Text excerpt:
************

News & Current Affairs

By Mara Dodson

31.07.20

Justice Delayed is Justice Denied

There are over 37,000 indigenous land rights claims in NSW awaiting determination by the government, including the first claim lodged under the NSW Land Rights Act[1] (“the Act”) in 1983, according to documents revealed by The Guardian earlier this month.

In 2016, there were again almost 30,000 outstanding land claims piled up. Of those, 197 were more than 16 years old, 520 were more than 11 years old, and 15,000 were more than 6 years old. In the four years, that pile has grown by 7000.

The Chief Executive of the NSW Aboriginal Land council noted that at the current rate of processing, it would take the NSW government 100 years to deal with the 37,000 claims outstanding (you didn’t misread that – 100 years).

The Act was established for the purposes of providing land to Aboriginal people in NSW, and vesting land in representative Aboriginal Land Councils. Under the Act, each claim goes to the Minister for Aboriginal Affairs for final approval.

************

Collected data entries:
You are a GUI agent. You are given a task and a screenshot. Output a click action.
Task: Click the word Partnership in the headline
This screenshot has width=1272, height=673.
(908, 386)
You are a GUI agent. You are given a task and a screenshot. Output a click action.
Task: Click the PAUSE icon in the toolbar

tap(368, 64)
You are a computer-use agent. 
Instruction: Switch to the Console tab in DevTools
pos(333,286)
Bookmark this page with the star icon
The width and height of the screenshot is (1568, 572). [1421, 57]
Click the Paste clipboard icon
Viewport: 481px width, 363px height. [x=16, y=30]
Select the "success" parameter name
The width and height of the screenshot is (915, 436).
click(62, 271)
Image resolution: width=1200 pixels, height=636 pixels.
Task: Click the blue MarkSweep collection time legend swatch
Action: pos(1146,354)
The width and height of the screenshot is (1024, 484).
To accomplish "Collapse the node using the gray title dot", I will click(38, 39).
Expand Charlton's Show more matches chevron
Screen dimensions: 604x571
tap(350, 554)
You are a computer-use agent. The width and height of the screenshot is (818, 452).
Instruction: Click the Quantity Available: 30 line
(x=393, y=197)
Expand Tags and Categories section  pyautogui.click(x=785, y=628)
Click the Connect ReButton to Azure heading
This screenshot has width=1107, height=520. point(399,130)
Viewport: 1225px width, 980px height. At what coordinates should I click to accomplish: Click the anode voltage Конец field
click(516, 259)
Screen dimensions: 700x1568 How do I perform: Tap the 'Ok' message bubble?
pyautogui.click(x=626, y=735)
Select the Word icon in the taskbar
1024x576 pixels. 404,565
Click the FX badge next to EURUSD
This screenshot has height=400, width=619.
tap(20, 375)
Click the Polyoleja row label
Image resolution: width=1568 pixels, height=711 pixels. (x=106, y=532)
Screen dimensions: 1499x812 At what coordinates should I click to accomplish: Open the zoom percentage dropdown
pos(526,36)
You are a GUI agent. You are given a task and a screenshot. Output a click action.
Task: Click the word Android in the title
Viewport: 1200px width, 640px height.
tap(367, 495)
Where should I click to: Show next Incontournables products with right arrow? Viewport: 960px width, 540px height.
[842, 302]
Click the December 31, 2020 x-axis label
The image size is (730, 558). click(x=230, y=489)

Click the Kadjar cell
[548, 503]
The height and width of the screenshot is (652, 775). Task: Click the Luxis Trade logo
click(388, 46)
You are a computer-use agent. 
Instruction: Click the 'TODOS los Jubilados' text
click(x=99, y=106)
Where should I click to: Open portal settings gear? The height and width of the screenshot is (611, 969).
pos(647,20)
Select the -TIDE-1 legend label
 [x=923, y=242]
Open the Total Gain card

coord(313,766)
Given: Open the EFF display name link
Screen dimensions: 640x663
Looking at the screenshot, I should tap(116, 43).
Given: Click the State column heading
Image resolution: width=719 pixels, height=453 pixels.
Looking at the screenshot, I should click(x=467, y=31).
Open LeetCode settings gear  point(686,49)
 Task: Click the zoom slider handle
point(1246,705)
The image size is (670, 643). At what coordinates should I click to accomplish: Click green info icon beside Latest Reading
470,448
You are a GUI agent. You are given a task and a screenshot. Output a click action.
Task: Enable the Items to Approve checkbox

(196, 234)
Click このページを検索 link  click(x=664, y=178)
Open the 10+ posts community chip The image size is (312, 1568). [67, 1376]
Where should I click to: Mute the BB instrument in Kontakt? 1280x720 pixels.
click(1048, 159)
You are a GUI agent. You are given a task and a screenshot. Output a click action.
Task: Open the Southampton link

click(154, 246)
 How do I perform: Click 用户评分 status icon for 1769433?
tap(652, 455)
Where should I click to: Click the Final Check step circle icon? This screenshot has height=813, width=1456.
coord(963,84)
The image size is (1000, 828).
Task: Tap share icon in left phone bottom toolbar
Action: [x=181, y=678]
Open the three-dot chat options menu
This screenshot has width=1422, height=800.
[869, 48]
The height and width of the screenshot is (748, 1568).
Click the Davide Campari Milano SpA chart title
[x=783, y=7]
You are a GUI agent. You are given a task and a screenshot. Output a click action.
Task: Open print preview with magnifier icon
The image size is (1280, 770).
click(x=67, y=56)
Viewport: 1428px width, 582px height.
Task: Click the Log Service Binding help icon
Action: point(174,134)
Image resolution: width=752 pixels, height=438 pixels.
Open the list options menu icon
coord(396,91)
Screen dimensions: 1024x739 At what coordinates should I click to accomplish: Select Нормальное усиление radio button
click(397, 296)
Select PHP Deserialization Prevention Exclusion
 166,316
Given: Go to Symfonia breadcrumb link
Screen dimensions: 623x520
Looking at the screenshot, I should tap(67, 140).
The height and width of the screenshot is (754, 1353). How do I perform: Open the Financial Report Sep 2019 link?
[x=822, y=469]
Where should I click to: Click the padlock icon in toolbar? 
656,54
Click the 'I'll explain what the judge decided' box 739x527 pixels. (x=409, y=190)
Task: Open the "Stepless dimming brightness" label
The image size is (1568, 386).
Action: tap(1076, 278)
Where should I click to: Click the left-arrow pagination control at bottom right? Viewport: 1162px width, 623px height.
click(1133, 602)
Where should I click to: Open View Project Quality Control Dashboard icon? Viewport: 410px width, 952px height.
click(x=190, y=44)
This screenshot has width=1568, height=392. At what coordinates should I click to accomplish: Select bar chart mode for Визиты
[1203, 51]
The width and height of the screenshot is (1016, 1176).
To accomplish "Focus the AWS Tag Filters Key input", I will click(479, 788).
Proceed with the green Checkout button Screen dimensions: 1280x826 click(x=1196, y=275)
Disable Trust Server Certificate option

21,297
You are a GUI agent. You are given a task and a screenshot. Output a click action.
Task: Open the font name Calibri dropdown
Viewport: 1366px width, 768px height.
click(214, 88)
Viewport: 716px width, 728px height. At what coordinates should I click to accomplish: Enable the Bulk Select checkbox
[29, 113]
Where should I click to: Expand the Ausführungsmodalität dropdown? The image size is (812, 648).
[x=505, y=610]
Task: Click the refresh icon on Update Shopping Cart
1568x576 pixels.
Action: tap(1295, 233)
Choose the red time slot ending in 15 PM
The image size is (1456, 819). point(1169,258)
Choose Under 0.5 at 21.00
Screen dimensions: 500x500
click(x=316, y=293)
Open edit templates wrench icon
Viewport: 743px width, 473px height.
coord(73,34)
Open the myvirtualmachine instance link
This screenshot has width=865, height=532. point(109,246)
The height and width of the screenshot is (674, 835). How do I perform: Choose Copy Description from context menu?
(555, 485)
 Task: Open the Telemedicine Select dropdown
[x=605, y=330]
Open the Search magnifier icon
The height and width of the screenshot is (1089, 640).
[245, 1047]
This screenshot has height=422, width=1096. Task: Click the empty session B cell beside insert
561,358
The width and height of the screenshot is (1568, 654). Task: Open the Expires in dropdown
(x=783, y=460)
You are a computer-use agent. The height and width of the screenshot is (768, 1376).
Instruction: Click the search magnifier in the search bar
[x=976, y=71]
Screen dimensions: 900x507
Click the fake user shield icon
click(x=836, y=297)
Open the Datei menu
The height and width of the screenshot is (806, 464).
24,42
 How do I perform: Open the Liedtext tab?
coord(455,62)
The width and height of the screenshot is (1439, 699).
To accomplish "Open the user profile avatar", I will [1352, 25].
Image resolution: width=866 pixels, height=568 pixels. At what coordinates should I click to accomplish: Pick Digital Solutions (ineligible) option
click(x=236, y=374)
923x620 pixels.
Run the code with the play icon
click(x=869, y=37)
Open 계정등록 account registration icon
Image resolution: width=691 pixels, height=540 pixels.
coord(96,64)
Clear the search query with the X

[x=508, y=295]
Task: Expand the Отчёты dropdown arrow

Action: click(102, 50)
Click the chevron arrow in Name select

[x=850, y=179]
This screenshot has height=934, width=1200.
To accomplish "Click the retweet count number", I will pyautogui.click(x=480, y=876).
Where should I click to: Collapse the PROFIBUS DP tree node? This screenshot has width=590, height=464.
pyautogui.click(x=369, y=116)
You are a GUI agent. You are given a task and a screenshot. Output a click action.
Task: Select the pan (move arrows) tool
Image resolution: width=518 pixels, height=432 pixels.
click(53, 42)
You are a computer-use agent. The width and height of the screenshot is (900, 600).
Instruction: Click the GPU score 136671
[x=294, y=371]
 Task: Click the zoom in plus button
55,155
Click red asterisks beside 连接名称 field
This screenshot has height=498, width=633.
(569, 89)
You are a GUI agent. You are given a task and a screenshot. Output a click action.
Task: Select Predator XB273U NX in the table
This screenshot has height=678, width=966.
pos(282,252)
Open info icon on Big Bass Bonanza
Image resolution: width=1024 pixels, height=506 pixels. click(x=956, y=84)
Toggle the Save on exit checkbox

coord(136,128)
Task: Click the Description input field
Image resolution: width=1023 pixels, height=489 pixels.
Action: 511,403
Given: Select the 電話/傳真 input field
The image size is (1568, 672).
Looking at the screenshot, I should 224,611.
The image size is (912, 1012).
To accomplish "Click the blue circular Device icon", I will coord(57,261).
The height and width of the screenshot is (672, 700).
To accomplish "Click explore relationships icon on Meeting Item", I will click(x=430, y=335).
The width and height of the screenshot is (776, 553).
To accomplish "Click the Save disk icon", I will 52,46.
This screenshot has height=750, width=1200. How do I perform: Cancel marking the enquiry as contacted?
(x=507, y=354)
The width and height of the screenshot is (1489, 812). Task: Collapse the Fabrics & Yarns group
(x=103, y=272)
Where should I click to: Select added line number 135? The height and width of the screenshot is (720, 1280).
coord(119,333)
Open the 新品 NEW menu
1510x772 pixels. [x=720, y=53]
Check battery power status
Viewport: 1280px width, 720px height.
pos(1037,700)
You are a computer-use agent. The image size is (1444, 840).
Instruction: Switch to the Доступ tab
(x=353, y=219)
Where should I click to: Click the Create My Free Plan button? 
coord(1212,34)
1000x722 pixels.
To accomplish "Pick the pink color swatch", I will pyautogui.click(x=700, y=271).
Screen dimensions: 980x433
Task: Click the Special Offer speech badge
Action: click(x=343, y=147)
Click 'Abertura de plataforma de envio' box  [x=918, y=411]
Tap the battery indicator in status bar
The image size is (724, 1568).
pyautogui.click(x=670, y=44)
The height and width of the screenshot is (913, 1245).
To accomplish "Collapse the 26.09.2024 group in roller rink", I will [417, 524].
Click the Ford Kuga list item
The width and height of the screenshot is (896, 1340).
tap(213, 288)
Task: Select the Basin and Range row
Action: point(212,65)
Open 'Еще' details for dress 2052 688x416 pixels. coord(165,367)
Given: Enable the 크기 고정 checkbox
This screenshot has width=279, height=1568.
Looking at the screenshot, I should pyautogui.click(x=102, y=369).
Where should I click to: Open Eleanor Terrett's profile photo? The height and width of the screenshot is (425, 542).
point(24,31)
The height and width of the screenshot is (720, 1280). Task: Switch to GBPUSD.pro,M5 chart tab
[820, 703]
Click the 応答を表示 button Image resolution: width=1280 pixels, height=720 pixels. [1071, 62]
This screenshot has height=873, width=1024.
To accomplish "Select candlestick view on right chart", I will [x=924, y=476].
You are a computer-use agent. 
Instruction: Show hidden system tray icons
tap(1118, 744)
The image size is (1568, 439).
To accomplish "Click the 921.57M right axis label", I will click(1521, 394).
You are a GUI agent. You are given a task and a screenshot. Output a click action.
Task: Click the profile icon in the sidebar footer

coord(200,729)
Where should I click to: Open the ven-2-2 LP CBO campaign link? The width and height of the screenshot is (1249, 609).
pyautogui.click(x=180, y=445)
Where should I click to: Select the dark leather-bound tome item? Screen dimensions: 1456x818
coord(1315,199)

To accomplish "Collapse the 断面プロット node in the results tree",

************

Required work: Go on with the article on the backlog of NSW Aboriginal land rights claims, starting right after its last sentence. The records are separate material and have nothing to do with the article.

Task result:
So, what’s with the delay? According to the Chief Executive, at the bureaucratic level there has been “institutional racism, deliberate obstacles”.

Institutional or systemic racism refers to practices, policies or processes, systemically embedded in the structure of society, which maintain and reproduce avoidable and unfair inequalities across ethnic/racial groups.

It is worth considering that the Act does not give the Minister a time frame in which to finalise claims. This is in contrast to the course of general legal proceedings, which have specific time limits and deadlines each step of the way, to ensure that litigation proceeds as efficiently as possible.

Another factor leading to delay may be that the department is under-resourced. Whilst hearing an appeal for an indigenous land claim in 2018, Justice Pain of the Land and Environment court stated:

“…on any measure the delays in finalisation of some land claims are excessive… A practical and responsible consequence of meeting legislative obligations is that departmental resources are dedicated to achieving them…”

This is not to even start on the “deliberate obstacles”.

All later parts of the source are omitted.